AI is Changing the Grid Could it Help More Than it Harms
The increasing popularity of AI is leading to a substantial rise in electricity demand, potentially reshaping our power grid. Data center energy consumption surged by 80% between 2020 and 2025 and continues to grow, driving up electricity prices, particularly in data center hubs.
However, many in Big Tech argue that AI will ultimately benefit the grid. They believe AI can accelerate the adoption of clean energy, enhance power system efficiency, and predict/prevent blackouts. Early examples show AI aiding in supply and demand forecasting.
AI's role in forecasting is relatively low-risk, as it's not time-critical. It supplements existing methods, providing additional data for grid operators and other stakeholders. AI could also improve grid modeling, reducing inefficiencies and enabling real-time infrastructure control for better supply-demand matching.

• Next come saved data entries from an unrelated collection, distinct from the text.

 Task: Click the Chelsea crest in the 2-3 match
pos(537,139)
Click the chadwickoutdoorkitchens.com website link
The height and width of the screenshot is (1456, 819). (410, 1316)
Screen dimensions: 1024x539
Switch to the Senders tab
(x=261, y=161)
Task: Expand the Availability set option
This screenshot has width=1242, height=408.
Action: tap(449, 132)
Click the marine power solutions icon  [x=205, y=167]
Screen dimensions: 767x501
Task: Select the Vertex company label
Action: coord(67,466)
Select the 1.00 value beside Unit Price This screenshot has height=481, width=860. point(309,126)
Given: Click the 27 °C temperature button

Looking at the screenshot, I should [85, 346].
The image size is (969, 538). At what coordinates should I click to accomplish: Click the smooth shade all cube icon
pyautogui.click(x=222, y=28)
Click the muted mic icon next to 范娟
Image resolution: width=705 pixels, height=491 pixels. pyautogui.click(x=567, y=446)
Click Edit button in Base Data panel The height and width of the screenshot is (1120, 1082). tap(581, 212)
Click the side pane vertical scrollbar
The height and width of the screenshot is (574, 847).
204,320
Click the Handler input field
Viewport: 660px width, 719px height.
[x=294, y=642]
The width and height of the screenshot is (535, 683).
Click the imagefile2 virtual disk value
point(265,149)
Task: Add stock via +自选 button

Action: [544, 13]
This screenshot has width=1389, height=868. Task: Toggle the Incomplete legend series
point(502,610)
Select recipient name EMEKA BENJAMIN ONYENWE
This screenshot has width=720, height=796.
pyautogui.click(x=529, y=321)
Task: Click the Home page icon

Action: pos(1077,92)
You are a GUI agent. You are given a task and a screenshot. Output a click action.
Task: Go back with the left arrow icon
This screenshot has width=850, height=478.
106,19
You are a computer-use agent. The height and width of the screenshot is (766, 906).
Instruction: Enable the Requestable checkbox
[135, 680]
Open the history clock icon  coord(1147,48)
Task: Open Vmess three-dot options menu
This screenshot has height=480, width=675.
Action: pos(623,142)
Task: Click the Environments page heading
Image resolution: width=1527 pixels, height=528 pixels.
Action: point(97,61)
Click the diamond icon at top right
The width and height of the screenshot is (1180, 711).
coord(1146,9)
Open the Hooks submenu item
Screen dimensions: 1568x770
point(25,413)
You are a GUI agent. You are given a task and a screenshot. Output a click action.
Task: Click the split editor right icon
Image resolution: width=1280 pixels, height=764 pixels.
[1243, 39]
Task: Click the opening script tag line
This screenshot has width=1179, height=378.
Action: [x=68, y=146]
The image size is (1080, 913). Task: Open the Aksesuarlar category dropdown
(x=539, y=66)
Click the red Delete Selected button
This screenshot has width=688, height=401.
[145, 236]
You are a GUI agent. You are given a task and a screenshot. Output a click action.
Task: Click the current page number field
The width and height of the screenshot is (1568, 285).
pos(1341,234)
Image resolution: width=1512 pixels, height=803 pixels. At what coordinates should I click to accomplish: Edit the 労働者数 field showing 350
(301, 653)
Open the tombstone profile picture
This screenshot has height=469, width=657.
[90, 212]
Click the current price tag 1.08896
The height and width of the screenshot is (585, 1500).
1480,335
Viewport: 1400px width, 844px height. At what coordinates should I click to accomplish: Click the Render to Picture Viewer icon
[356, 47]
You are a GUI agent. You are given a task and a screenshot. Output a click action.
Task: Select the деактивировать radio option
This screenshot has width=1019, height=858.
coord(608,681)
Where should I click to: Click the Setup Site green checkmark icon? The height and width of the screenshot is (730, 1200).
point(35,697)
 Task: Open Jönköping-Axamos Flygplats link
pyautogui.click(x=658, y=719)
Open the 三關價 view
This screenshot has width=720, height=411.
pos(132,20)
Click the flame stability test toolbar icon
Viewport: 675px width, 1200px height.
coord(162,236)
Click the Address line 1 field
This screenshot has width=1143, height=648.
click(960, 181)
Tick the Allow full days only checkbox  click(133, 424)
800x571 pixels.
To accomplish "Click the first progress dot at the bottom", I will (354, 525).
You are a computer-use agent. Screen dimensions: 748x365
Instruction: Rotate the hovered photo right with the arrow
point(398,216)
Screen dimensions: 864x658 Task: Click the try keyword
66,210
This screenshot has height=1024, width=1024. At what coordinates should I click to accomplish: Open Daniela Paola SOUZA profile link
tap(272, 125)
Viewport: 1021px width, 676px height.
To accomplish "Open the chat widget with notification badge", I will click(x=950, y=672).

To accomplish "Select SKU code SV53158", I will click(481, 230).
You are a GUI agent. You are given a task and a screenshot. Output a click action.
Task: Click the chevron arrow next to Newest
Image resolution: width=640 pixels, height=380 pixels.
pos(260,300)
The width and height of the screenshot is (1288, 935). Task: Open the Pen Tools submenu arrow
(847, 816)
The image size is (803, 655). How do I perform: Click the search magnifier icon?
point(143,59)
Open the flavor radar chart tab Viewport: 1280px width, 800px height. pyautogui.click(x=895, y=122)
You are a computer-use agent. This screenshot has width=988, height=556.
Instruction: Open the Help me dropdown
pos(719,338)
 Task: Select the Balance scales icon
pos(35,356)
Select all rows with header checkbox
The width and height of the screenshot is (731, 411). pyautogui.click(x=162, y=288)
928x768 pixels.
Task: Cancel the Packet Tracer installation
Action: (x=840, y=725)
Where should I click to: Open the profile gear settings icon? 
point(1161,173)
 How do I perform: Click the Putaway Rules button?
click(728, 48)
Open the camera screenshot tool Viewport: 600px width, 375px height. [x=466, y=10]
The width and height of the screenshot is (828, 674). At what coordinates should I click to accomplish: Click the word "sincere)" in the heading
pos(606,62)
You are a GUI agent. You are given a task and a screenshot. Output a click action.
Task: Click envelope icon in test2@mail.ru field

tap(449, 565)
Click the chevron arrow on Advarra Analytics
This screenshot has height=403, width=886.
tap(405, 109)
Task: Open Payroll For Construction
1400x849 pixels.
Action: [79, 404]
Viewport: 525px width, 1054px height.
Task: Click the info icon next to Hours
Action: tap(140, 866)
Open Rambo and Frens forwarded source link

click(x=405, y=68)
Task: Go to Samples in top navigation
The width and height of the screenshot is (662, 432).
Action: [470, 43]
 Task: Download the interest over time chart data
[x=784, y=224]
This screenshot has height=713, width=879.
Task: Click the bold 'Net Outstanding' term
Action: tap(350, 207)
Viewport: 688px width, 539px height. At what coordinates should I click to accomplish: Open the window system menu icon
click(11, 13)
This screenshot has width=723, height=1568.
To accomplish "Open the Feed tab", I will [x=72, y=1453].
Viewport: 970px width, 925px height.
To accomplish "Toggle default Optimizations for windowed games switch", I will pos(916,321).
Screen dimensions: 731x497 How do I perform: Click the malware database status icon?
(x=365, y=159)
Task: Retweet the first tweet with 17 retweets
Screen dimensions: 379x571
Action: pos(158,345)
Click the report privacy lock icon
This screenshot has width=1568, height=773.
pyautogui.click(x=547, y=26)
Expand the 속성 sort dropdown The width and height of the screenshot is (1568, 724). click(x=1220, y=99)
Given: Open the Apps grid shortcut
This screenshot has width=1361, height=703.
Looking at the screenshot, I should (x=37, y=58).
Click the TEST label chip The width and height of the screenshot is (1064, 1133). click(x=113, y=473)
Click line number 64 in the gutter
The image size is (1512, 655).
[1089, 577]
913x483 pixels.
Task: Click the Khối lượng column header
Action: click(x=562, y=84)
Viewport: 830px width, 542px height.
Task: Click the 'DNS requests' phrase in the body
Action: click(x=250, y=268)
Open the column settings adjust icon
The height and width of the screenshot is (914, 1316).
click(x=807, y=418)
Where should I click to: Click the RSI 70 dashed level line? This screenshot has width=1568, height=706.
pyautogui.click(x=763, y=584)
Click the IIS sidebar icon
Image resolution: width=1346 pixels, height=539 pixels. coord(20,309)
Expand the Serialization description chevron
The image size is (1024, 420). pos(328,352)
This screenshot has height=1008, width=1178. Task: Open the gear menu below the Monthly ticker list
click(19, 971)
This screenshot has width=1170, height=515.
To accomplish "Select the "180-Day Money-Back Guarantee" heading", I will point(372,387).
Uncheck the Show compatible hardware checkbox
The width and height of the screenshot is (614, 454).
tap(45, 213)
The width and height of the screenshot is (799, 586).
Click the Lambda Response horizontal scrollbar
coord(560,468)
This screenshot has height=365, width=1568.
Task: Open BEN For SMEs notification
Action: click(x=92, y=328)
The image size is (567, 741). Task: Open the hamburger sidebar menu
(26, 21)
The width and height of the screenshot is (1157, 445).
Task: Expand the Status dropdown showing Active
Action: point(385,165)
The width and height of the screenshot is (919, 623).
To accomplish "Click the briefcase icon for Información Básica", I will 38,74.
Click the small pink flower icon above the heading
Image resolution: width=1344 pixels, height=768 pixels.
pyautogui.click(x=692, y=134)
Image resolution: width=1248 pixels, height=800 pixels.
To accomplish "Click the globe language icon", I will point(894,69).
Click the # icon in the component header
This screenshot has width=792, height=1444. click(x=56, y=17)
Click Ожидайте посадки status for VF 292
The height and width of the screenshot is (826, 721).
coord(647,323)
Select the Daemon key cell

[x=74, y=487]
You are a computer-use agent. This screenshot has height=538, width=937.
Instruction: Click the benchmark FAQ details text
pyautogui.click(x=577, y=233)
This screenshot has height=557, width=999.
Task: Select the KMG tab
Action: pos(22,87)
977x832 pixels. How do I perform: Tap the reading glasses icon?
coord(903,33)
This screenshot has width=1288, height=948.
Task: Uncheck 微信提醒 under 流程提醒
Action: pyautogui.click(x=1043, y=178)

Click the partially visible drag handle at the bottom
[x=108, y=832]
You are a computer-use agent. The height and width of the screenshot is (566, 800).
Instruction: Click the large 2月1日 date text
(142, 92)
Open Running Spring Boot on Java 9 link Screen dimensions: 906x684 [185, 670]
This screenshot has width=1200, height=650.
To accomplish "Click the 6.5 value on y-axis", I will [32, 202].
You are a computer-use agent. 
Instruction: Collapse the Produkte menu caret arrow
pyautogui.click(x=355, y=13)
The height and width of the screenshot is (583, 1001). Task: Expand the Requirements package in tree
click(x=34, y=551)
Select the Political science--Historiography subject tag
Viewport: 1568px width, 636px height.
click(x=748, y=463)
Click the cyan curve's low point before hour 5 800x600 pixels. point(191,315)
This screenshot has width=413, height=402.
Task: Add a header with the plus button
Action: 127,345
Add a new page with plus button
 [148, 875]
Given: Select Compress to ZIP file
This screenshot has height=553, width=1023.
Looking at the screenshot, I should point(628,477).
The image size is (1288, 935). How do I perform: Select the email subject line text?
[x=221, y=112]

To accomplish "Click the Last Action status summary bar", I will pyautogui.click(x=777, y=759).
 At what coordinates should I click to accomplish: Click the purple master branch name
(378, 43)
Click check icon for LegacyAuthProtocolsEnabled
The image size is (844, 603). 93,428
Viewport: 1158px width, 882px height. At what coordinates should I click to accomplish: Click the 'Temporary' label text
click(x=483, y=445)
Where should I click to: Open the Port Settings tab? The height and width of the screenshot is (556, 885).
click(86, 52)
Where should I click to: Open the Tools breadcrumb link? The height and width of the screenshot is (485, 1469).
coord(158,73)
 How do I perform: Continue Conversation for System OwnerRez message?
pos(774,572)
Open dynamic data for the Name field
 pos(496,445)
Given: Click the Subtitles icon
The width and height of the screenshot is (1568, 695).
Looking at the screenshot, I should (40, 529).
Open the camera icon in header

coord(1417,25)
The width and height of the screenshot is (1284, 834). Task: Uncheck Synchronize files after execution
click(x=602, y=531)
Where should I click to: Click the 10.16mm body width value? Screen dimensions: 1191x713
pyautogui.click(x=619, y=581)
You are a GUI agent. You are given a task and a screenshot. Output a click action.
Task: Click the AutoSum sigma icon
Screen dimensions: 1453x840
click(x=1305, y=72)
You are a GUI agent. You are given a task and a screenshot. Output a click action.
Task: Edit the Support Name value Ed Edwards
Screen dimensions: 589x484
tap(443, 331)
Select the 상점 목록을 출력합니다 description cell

Another promising AI application is in grid planning. Building power plants takes years, partly due to interconnection studies assessing grid impacts. AI could significantly speed up these studies, reducing the lengthy queues of renewable energy projects waiting to connect.
Beyond forecasting and planning, AI has potential uses in equipment failure monitoring, wildfire/faulty line detection (using computer vision), and virtual power plant management. Despite these possibilities, some experts remain skeptical about AI's transformative potential, noting that its promises have consistently outpaced its actual impact.
The rising electricity costs due to data center energy needs are already a concern, and this is expected to worsen. Data center electricity demand is projected to double by the end of the decade, reaching 945 terawatt-hours—comparable to Japan's annual electricity consumption. The infrastructure growth needed to handle this AI-driven load increase has outpaced the technology's current grid applications.